Carpets and Textiles
Panel With Birds, Human Faces, And Hares
Fatimid, 11th century CE
Materials and technique
Linen, dyed with indigo and embroidered with silk, and silk wrapped in gold thread
43 x 62 cm
This silk-embroidered textile fragment blurs the typical stylistic, chronological, and geographical boundaries in the study of Islamic art. The ground fabric, woven in an indigo-dyed linen, is embroidered in silk and gold thread (wrapped around a silk core) with decorative elements comprised of confronting pairs of birds flanking a human face, small running hares, and ornamental rosettes.
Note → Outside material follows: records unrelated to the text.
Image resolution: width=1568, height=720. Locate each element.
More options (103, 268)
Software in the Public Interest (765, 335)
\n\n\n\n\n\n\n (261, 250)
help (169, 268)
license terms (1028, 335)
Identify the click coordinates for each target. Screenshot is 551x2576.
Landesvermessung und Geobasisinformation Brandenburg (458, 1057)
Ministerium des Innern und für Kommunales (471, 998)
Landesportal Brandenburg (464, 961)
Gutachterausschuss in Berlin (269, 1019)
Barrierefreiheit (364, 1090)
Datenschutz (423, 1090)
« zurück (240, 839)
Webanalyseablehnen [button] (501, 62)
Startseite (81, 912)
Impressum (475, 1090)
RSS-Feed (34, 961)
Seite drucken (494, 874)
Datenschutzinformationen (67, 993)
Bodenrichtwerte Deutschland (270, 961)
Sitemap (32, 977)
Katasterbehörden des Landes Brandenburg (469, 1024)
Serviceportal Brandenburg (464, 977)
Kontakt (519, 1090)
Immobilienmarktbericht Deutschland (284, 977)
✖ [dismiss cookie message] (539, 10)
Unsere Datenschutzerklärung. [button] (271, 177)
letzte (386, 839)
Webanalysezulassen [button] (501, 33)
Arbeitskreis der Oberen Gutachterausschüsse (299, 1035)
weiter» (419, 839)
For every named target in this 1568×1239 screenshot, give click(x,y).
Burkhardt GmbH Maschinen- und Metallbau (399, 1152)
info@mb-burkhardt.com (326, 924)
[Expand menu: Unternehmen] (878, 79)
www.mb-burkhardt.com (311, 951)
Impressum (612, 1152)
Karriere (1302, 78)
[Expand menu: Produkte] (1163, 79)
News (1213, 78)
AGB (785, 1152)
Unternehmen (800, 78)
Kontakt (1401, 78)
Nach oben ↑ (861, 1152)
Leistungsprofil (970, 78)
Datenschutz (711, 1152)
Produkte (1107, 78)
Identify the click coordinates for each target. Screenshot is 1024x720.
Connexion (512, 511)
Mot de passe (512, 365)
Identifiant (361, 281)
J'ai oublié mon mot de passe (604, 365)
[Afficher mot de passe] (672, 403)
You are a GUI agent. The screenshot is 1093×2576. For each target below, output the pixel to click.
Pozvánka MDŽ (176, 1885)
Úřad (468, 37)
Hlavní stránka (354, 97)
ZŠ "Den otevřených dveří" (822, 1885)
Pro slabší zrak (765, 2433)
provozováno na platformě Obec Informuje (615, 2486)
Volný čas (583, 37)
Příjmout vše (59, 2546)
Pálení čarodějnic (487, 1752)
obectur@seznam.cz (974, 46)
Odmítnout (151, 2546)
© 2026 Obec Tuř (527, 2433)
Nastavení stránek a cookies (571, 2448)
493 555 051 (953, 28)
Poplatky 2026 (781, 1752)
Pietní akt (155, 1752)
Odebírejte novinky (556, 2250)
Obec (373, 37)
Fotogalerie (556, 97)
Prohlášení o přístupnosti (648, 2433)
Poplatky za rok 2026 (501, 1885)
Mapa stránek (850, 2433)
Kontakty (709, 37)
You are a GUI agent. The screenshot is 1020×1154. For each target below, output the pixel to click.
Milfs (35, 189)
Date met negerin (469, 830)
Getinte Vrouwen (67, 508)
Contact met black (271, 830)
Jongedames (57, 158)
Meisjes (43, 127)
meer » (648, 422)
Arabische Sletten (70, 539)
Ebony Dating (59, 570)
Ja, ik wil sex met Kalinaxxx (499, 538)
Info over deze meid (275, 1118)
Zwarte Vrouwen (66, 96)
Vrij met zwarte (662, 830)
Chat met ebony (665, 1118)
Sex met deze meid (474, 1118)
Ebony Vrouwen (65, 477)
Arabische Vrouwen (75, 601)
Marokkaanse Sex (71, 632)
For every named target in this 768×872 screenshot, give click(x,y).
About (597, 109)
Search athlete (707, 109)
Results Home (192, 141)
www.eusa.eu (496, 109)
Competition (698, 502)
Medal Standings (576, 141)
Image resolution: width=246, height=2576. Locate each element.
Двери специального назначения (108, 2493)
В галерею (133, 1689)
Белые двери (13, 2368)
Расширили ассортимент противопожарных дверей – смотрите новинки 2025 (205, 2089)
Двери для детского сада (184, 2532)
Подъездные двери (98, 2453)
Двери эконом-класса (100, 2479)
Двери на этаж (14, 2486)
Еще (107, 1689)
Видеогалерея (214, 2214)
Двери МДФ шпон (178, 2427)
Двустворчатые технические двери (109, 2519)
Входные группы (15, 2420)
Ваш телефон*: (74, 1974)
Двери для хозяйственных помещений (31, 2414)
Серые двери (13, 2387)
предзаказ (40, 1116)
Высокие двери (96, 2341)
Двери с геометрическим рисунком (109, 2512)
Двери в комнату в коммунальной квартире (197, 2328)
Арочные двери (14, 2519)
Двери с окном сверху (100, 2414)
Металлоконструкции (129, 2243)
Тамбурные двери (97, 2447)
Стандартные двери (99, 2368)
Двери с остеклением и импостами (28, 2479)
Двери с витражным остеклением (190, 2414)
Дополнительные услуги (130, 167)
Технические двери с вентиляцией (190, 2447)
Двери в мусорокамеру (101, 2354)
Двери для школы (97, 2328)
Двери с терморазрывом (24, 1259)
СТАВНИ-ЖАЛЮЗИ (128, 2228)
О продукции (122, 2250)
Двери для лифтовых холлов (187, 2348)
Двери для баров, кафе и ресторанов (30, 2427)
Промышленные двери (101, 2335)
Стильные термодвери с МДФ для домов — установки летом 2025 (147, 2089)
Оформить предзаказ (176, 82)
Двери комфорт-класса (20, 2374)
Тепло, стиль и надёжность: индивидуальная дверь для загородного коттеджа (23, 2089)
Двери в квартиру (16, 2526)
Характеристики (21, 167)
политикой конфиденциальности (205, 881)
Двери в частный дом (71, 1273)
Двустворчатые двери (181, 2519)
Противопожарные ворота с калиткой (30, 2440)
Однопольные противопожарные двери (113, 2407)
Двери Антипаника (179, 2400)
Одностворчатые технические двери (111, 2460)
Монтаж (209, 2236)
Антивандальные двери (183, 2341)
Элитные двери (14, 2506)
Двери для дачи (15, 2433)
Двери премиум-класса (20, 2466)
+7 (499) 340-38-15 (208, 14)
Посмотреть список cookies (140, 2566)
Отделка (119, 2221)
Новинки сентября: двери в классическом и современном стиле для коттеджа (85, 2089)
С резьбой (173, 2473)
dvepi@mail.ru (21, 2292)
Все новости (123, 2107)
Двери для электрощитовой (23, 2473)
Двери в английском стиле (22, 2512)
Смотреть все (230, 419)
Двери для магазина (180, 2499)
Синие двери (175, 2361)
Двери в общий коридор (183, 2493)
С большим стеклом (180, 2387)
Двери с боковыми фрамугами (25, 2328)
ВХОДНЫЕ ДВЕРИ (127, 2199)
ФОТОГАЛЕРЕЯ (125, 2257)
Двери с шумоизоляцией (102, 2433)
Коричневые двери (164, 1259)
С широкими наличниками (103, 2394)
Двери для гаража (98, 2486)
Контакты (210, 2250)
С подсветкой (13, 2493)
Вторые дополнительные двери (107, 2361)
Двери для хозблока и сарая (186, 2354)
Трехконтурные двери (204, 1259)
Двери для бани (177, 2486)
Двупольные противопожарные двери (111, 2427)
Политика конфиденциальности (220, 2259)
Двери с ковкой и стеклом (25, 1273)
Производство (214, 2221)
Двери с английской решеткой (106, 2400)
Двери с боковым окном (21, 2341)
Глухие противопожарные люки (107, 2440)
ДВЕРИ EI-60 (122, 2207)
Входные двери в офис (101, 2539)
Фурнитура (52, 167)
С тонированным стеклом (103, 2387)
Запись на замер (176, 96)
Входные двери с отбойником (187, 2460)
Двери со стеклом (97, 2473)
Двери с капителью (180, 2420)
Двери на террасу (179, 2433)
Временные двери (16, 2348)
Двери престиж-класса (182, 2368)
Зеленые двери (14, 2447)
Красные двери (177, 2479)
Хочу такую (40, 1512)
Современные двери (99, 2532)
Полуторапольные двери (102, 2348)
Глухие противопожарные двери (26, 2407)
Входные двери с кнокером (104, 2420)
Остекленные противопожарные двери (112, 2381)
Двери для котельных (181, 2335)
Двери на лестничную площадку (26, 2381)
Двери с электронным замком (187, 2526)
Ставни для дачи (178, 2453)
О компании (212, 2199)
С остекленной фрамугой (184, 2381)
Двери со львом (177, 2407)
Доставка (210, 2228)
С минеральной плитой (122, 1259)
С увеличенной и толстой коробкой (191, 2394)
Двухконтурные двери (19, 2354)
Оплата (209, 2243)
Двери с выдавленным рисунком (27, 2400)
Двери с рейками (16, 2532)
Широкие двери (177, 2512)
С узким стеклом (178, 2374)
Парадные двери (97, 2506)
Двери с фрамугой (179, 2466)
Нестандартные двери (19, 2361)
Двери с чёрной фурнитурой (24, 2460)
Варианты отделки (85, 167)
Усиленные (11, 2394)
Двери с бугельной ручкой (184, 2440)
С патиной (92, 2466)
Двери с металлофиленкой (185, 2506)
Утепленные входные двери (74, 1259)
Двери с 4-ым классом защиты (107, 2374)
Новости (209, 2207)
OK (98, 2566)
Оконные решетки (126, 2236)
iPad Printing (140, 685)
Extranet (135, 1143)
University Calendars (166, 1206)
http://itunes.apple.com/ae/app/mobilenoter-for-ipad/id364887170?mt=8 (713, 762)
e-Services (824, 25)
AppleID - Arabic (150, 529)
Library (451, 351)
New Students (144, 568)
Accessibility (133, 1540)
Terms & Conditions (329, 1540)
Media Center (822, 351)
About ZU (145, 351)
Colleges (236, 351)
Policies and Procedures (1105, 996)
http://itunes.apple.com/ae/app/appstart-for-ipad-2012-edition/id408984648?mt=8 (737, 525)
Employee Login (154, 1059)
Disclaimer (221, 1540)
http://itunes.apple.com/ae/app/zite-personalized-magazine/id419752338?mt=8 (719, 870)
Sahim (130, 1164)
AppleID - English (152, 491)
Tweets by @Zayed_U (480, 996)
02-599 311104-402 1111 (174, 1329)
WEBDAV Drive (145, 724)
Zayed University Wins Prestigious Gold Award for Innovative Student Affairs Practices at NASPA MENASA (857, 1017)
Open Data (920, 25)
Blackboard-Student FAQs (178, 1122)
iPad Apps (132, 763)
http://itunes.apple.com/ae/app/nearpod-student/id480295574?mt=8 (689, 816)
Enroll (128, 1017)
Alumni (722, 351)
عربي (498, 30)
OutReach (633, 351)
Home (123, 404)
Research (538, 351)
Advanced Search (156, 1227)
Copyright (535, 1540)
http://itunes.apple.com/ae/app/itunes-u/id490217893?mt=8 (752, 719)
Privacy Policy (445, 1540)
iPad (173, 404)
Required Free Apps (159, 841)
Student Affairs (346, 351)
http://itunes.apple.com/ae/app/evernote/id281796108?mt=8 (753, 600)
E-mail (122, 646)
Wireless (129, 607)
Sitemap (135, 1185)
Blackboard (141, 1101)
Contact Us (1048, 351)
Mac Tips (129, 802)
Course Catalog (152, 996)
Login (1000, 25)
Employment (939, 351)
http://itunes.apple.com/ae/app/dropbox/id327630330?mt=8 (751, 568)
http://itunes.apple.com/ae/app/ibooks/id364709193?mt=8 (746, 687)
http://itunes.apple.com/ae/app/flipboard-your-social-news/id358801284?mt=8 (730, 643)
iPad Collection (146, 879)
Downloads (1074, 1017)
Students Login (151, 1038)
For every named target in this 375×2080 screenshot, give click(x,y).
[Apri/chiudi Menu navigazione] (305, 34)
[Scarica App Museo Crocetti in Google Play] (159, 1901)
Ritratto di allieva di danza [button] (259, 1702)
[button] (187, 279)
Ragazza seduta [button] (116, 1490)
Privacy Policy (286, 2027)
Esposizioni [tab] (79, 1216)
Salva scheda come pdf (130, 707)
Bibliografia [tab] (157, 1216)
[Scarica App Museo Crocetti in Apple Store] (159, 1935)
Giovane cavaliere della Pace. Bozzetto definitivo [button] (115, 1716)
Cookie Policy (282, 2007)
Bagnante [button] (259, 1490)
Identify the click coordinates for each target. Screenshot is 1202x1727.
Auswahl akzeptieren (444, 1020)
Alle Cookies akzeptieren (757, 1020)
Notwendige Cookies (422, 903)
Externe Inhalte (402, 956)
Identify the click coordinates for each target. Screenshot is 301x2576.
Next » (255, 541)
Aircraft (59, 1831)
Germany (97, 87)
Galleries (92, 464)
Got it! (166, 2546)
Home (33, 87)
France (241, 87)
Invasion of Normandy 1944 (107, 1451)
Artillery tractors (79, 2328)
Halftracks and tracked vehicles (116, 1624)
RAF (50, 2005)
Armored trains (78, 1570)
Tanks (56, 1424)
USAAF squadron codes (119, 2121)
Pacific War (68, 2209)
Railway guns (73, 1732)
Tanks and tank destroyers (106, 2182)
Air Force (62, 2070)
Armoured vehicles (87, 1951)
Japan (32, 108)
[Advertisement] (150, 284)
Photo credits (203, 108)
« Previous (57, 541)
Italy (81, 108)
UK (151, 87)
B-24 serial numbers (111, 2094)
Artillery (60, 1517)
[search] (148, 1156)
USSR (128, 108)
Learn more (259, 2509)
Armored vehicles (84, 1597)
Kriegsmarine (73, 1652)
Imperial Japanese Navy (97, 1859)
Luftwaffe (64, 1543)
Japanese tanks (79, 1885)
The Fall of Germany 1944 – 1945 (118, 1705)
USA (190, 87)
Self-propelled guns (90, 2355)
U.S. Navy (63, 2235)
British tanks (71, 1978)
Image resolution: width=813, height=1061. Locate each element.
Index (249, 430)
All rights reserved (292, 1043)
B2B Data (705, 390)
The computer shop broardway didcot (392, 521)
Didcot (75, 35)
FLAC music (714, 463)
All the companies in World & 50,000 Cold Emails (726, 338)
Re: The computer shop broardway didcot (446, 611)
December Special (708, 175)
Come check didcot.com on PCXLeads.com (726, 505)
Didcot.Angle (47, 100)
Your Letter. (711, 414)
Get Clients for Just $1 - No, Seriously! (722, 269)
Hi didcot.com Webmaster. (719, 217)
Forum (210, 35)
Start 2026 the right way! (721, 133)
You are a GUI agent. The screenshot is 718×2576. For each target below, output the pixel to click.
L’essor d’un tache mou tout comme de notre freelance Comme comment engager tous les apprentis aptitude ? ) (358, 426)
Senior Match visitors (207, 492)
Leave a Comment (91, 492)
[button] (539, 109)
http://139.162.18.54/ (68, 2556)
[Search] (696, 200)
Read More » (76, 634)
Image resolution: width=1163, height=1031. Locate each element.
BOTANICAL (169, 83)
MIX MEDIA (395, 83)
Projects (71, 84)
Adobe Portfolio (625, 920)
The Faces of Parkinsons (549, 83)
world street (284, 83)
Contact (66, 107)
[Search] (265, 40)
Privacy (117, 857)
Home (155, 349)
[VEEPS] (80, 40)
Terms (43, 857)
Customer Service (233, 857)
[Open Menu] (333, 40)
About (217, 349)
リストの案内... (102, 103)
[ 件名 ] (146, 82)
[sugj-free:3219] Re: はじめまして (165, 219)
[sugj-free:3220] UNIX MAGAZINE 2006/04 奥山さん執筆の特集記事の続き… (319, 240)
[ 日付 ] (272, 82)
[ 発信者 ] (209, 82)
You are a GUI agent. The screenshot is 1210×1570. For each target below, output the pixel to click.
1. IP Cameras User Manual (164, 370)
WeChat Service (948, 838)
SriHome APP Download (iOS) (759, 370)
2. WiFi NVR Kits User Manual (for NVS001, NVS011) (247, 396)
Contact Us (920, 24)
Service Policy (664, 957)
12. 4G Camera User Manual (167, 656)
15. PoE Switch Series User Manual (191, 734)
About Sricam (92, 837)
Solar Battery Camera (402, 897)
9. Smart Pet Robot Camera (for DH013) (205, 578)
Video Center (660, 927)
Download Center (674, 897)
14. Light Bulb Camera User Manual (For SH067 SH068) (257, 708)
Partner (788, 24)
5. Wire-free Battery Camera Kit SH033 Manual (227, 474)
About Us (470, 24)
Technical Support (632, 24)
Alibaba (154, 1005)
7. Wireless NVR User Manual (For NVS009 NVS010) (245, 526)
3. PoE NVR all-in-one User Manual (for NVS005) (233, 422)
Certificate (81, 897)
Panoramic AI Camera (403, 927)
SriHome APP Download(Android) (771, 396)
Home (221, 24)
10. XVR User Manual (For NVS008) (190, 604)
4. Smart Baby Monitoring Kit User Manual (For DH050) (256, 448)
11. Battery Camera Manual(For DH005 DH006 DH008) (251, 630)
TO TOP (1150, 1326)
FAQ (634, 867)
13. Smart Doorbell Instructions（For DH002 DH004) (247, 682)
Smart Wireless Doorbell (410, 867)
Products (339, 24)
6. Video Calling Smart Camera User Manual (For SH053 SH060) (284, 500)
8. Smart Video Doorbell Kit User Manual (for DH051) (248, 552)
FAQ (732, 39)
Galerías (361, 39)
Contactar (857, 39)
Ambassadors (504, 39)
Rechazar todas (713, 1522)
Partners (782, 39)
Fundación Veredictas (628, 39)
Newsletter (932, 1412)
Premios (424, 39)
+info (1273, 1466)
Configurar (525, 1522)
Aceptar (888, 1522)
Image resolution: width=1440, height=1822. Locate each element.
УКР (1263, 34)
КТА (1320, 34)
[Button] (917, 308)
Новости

The use of silk thread wrapped in gold recalls the luxurious nasij (an abbreviated form of the Arabic nasij al-dhahab al-harir, “cloth of gold and silk”), from the Arabic textiles woven in Iran and Central Asia before and during the mediaeval period, after the Mongol invasions. It is possible that the practice of weaving in silk and gold might be related to the cross-cultural exchanges resulting from trade (and sometimes war) between Egypt, the Near East, and Central Asia during this time. The appearance of animals on a mediaeval Egyptian textile is also not uncommon; confronting and addorsed animal pairs, in particular, have a rich history in the Ancient Near East. The inclusion of a human face without a body, however, is unusual. On a technical level, given the linen ground of the fabric and even its figural decoration, this skilfully woven panel relates to Fatimid and Coptic textiles produced in Egypt during the tenth and eleventh centuries.